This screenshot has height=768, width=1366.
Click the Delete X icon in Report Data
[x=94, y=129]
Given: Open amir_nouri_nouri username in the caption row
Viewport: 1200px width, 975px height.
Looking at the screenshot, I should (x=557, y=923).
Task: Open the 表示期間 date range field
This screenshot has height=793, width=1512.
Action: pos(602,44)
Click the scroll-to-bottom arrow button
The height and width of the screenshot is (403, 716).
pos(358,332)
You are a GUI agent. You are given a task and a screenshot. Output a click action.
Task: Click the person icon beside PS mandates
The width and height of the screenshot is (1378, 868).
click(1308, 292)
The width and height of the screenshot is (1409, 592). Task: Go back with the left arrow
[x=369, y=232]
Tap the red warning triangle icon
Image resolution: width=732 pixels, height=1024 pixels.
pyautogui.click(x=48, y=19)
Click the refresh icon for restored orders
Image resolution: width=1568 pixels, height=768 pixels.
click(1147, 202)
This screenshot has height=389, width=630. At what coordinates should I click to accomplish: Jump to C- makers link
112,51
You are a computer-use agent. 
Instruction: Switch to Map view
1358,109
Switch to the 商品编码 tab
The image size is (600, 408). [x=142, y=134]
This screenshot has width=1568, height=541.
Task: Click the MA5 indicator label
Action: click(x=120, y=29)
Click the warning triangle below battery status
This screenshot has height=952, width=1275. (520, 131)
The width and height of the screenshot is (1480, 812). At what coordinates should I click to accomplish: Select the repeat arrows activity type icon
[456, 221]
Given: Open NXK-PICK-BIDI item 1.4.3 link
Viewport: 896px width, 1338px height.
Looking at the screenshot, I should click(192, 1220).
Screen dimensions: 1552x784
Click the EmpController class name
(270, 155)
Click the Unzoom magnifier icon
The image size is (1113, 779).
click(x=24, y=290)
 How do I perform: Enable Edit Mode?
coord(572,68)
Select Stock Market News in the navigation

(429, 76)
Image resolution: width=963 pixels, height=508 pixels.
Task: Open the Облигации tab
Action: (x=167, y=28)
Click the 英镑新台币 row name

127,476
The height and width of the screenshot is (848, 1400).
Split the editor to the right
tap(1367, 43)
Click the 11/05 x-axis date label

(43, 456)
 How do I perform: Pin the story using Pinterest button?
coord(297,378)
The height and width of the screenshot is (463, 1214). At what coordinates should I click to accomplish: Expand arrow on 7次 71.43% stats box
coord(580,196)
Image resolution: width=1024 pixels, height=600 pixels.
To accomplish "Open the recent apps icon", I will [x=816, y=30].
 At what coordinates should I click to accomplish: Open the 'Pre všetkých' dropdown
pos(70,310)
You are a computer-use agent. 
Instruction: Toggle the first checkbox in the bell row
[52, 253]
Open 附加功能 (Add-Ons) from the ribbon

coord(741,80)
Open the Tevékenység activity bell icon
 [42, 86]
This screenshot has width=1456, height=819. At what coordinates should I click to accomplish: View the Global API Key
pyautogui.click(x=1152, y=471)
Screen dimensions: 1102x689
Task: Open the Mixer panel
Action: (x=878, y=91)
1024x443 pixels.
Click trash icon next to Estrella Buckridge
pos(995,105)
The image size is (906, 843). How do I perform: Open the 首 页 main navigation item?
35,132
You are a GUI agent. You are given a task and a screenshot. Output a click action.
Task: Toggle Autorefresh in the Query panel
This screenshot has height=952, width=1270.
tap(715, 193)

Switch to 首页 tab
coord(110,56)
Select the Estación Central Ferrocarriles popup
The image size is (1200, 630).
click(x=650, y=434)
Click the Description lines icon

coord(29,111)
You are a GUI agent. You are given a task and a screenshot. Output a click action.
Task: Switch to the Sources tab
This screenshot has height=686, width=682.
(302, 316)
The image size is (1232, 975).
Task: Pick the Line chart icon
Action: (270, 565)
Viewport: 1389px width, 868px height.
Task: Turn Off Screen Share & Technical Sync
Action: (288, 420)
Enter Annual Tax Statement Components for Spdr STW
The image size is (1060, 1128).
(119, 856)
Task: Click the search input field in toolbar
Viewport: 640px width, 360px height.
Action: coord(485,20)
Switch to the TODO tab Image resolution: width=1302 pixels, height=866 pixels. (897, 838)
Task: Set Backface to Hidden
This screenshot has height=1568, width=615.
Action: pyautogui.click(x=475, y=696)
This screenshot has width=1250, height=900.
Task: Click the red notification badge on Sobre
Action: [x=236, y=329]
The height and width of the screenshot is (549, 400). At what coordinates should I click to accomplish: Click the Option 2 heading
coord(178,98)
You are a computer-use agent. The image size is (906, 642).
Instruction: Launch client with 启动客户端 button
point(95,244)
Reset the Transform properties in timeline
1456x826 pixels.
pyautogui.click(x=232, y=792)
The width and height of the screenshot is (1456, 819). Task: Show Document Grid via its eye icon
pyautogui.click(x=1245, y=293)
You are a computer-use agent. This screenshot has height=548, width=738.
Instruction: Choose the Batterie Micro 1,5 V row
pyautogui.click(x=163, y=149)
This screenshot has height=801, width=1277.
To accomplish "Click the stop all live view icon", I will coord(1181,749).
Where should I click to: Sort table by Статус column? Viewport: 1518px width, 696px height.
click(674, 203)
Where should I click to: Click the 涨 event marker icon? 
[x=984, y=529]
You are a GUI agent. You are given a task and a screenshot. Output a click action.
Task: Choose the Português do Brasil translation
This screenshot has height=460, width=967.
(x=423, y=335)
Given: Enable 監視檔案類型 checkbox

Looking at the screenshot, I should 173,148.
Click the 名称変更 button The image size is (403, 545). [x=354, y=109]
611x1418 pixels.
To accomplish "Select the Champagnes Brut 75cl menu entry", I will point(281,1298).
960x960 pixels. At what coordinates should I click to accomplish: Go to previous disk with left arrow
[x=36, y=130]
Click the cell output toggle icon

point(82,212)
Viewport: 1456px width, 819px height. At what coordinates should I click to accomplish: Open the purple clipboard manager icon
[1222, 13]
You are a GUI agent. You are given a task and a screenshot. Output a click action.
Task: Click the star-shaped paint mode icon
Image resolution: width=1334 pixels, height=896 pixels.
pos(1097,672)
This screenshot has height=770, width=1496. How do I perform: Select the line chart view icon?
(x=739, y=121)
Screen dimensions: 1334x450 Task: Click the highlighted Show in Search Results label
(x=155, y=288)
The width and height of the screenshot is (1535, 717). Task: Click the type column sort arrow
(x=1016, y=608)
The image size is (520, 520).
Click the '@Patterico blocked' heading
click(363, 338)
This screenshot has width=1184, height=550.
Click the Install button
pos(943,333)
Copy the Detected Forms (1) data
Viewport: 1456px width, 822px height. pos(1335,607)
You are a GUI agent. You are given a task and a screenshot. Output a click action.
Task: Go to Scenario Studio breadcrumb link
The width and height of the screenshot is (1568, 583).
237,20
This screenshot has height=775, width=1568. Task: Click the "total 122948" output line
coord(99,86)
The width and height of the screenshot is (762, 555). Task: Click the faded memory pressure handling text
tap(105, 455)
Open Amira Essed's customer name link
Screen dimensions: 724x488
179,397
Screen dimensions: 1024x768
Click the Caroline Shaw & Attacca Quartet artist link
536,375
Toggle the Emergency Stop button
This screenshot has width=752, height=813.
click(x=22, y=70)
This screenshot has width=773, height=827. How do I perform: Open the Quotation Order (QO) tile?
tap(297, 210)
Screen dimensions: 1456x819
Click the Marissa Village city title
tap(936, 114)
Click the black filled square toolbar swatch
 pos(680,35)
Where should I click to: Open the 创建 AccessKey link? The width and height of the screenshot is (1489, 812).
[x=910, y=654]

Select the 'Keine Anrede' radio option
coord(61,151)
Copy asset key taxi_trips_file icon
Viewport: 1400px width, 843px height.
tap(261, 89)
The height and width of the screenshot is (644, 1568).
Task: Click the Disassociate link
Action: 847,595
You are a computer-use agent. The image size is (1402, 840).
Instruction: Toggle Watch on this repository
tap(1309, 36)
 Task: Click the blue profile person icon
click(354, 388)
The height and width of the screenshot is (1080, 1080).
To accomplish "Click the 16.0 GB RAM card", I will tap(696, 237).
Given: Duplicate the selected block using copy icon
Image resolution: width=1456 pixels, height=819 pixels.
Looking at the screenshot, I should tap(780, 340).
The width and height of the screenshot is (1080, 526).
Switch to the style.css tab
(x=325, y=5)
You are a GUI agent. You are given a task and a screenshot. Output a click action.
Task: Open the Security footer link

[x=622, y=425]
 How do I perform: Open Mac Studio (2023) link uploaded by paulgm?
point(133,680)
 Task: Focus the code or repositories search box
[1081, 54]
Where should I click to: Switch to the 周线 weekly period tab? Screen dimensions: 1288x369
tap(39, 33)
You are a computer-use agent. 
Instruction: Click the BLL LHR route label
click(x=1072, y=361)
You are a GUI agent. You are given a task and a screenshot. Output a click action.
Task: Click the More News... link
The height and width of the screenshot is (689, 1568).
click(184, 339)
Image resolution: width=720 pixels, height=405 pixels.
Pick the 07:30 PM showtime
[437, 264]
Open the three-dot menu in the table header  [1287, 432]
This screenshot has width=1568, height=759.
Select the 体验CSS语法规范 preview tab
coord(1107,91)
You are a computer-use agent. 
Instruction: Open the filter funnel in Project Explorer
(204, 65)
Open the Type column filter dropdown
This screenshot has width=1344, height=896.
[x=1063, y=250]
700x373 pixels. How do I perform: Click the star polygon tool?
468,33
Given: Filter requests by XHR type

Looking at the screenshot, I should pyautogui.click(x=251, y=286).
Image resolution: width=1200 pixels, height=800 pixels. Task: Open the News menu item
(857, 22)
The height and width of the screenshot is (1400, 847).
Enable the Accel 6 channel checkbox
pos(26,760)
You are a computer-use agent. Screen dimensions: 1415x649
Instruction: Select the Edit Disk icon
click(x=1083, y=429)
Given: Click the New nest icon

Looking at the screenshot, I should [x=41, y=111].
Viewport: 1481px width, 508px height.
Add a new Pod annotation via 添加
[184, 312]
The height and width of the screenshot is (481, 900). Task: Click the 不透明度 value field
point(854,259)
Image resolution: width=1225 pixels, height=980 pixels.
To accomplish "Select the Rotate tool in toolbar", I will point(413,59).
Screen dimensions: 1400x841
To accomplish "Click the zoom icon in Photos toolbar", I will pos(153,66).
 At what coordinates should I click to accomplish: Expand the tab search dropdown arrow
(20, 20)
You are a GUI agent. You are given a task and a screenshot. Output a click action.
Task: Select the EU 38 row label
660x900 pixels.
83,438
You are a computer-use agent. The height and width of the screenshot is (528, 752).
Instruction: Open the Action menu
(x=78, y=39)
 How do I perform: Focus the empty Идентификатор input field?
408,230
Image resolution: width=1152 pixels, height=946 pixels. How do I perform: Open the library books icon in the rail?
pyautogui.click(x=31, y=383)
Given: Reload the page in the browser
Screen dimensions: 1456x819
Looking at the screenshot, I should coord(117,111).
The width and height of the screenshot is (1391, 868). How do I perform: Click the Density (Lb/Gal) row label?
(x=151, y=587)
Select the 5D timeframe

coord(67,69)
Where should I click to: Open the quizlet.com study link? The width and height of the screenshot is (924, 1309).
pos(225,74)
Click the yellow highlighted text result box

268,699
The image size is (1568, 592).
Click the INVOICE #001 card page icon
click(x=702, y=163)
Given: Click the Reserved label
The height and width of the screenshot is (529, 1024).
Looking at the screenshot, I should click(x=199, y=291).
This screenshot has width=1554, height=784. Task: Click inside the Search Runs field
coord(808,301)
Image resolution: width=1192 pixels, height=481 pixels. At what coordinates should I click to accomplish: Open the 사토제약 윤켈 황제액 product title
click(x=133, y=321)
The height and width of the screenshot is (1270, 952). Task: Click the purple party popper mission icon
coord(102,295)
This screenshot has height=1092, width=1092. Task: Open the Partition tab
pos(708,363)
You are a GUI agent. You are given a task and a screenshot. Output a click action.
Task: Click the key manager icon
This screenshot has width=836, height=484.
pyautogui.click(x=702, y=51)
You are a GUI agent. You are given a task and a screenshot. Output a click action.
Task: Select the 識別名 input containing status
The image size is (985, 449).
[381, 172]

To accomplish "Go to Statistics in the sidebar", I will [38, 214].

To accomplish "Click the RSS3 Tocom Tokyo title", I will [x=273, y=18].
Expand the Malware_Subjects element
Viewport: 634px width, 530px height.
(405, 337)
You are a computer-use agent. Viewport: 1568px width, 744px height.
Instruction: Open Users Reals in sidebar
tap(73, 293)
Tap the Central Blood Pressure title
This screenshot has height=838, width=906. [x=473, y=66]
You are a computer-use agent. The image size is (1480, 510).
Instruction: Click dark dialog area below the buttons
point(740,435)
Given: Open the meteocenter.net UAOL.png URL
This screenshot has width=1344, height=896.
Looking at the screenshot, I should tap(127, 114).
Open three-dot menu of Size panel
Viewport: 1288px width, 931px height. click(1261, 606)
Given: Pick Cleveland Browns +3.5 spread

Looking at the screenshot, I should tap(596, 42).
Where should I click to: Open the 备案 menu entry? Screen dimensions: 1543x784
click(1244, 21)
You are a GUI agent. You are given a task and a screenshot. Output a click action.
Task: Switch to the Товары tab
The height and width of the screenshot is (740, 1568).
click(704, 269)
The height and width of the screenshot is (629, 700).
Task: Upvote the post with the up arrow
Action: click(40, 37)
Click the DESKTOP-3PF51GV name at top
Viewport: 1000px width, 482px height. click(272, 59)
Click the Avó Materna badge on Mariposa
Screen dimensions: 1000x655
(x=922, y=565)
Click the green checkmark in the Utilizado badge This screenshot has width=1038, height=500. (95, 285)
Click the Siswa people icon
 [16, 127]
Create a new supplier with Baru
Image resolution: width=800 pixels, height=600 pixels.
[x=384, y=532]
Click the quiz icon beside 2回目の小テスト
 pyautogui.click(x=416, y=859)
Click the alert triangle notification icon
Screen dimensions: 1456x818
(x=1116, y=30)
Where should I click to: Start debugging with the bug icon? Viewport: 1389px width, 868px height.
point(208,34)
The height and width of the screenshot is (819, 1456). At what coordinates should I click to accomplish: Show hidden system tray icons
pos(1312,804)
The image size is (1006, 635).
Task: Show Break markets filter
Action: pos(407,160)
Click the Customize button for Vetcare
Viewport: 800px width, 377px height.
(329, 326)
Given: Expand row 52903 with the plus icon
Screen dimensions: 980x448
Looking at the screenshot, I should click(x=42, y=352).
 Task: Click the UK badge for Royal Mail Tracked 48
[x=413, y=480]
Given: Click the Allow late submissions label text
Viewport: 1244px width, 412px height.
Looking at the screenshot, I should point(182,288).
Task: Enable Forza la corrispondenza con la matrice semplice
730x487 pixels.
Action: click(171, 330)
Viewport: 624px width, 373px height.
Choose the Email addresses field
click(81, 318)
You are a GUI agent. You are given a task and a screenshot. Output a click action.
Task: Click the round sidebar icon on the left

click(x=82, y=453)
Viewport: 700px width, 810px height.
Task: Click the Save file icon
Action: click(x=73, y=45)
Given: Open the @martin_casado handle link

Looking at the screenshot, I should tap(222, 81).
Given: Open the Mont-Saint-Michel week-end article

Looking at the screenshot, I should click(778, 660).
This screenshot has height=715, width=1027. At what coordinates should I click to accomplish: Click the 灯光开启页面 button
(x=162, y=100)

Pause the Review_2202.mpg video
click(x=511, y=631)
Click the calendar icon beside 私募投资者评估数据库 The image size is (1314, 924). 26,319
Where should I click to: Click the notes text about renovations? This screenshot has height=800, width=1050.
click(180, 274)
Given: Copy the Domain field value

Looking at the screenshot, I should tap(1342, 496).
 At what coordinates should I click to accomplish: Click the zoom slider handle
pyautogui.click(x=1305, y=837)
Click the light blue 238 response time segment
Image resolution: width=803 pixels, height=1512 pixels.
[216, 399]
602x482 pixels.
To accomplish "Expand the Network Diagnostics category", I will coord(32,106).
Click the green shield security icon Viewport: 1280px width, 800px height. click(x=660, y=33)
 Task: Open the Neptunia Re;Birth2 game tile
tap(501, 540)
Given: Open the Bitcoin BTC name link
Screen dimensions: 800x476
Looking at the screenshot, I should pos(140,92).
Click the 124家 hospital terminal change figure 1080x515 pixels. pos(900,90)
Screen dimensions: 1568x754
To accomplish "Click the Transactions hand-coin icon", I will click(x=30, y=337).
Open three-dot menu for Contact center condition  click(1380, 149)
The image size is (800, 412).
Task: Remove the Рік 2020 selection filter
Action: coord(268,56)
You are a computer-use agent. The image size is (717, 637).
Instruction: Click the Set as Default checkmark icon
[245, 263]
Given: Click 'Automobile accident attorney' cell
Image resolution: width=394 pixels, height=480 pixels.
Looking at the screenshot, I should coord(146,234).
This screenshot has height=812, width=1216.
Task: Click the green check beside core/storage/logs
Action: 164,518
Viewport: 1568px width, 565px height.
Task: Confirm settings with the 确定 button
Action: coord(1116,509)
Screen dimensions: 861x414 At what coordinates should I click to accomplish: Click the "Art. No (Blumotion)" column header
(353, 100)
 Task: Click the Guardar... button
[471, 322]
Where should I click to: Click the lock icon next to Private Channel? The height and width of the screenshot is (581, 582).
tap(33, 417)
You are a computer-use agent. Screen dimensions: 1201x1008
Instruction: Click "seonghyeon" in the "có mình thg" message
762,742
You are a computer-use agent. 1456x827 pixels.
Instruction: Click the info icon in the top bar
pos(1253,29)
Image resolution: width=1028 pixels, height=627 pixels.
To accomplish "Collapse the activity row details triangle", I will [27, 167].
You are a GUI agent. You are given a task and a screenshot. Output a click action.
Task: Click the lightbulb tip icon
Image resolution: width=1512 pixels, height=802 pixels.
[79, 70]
--------
Can you render the material from the line with "This screenshot has width=1456, height=819." through the line with "pos(995,105)", both included, as a JSON list of strings with one string per line and blank lines omitted?

> [SOLUTION TO THE EXERCISE]
[
  "This screenshot has width=1456, height=819. At what coordinates should I click to accomplish: View the Global API Key",
  "pyautogui.click(x=1152, y=471)",
  "Screen dimensions: 1102x689",
  "Task: Open the Mixer panel",
  "Action: (x=878, y=91)",
  "1024x443 pixels.",
  "Click trash icon next to Estrella Buckridge",
  "pos(995,105)"
]